▸ **Records for the exercise**

══════

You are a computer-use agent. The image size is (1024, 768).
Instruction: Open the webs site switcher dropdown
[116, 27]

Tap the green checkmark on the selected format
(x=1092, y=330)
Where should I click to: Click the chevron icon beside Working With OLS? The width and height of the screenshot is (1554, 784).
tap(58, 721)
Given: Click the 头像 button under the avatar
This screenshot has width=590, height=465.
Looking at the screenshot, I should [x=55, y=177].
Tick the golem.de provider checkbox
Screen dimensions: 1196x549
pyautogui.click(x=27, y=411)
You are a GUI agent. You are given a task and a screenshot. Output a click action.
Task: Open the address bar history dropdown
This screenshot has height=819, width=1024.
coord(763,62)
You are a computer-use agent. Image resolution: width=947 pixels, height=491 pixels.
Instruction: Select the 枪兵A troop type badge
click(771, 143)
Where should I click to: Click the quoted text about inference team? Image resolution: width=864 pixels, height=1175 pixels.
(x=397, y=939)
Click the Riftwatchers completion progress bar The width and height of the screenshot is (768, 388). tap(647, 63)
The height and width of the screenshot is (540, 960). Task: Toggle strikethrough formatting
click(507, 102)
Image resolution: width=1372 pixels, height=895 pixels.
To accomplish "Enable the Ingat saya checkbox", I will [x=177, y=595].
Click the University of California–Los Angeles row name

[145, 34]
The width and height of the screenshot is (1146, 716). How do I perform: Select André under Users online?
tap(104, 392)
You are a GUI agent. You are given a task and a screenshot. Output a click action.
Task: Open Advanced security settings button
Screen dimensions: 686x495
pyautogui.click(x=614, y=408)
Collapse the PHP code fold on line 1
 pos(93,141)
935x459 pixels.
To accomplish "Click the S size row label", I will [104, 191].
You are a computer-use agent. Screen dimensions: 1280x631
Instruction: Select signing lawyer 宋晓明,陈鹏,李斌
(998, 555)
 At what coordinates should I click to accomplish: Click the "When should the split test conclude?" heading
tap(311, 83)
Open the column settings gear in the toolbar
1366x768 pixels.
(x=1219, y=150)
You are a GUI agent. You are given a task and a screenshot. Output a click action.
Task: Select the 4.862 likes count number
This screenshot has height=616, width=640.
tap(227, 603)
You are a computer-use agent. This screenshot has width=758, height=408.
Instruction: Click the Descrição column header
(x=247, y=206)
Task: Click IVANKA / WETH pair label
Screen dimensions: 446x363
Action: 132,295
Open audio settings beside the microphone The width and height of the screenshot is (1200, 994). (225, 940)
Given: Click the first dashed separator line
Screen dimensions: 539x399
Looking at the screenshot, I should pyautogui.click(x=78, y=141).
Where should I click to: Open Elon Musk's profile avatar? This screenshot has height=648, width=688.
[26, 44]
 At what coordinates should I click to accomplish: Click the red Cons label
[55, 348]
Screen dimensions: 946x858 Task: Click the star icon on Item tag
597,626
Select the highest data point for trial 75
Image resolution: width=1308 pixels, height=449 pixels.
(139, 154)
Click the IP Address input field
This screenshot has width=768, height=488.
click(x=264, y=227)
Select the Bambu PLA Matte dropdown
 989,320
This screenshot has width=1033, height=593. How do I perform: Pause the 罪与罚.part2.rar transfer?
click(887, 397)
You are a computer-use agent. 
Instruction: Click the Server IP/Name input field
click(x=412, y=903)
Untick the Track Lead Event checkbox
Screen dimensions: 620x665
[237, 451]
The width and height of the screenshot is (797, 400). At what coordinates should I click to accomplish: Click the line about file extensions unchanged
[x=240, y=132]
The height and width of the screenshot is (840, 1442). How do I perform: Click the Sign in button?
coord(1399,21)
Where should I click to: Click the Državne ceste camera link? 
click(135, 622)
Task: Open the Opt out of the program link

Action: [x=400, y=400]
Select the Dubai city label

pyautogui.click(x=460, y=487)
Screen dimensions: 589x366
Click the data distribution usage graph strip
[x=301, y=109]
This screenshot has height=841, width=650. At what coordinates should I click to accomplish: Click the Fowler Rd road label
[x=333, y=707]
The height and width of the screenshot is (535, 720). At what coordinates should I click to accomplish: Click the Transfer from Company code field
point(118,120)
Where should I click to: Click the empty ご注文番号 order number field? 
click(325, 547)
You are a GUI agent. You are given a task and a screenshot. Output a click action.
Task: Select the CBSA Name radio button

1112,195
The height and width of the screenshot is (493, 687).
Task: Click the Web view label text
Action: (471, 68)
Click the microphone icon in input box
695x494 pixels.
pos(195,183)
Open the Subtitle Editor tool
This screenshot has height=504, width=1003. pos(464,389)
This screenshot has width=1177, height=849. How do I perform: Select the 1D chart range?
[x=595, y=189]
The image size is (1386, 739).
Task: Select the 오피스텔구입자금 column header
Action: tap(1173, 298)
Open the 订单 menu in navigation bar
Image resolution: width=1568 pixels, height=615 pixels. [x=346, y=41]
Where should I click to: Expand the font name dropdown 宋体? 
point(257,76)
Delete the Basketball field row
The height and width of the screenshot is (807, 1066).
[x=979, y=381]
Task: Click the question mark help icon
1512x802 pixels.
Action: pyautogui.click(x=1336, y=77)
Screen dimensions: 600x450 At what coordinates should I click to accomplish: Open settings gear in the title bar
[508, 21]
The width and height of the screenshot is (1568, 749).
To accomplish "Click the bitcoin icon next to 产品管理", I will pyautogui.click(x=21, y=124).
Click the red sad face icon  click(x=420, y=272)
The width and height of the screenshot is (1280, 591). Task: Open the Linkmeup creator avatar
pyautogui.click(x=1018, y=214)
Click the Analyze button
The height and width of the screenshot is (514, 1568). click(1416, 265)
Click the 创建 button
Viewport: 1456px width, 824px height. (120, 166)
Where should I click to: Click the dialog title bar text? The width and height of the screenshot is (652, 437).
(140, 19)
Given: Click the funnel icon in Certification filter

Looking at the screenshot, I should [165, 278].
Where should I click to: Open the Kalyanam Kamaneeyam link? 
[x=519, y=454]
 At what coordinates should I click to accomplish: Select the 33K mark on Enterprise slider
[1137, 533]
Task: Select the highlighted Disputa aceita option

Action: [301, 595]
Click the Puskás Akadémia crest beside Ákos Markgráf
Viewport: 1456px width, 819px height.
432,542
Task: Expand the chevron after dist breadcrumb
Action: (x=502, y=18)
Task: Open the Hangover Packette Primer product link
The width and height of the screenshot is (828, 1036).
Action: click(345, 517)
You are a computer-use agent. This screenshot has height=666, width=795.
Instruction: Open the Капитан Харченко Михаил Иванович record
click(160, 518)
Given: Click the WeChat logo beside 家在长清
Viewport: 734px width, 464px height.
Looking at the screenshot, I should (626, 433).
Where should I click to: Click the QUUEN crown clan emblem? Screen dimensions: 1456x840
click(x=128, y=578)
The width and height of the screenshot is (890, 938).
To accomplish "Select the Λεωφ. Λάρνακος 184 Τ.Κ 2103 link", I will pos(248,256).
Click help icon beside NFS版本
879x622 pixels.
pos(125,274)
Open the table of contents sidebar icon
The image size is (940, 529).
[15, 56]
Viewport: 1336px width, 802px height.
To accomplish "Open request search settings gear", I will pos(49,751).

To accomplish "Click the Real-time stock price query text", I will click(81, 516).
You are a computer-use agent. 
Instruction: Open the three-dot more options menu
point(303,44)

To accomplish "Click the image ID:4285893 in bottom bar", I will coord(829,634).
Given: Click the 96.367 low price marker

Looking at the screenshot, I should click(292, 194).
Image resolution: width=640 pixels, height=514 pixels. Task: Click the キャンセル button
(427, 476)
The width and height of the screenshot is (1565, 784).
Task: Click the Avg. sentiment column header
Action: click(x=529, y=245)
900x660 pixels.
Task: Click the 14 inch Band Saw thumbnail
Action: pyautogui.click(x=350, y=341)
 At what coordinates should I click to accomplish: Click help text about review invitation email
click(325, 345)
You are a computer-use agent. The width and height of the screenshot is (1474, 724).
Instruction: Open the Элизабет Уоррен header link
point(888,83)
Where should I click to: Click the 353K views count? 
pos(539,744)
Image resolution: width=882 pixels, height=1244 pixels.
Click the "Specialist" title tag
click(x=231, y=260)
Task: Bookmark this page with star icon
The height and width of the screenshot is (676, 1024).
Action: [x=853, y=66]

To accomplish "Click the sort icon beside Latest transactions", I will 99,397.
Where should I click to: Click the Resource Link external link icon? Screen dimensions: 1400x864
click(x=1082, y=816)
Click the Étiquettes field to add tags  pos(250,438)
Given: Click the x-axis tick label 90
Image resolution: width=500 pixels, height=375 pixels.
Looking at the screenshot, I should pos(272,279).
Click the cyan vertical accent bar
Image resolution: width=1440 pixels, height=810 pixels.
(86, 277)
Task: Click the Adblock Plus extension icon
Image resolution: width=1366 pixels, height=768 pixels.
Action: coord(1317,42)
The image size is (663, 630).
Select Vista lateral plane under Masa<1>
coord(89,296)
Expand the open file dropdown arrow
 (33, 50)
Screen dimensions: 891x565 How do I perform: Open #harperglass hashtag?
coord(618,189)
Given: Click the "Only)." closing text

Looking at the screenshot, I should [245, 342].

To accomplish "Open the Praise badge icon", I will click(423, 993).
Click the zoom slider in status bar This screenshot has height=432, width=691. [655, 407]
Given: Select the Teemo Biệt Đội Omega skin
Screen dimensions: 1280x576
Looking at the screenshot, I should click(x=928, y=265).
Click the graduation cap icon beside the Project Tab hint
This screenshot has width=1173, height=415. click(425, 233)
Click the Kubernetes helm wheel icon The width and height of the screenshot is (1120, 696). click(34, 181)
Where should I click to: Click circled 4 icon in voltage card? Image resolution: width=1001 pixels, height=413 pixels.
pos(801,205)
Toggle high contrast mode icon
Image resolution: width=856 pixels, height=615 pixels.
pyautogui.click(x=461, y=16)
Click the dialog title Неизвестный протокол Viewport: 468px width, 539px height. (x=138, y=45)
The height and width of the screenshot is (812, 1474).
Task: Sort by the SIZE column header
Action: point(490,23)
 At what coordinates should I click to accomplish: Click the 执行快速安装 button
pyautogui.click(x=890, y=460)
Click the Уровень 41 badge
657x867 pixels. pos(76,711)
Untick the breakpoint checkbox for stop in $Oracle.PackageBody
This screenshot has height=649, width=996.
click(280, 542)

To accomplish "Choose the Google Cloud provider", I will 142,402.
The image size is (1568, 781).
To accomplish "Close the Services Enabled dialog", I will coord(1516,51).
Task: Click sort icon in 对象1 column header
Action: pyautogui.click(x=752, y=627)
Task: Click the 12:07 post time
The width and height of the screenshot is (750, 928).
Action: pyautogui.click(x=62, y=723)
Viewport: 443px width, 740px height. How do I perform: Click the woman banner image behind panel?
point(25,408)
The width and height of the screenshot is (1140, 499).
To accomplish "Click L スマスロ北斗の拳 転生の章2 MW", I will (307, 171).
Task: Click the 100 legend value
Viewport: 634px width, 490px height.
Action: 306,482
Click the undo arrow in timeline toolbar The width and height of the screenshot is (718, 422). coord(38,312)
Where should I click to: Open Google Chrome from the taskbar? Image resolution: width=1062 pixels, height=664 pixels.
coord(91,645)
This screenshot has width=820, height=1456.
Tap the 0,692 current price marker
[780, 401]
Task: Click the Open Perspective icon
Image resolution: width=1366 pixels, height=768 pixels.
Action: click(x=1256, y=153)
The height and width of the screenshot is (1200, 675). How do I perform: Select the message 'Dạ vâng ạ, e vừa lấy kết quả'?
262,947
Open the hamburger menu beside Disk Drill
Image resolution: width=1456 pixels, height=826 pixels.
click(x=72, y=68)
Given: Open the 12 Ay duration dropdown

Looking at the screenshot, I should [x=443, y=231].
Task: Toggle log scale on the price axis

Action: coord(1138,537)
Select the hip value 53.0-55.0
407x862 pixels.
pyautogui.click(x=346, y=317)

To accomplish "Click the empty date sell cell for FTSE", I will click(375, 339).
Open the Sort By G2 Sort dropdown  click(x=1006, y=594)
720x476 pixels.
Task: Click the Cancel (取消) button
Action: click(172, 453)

══════

▸ **About this exercise**
Please go through the material and return each line where the word "checkbox" appears.

▸ **Task result**
Tick the golem.de provider checkbox
To accomplish "Enable the Ingat saya checkbox", I will [x=177, y=595].
Untick the Track Lead Event checkbox
Untick the breakpoint checkbox for stop in $Oracle.PackageBody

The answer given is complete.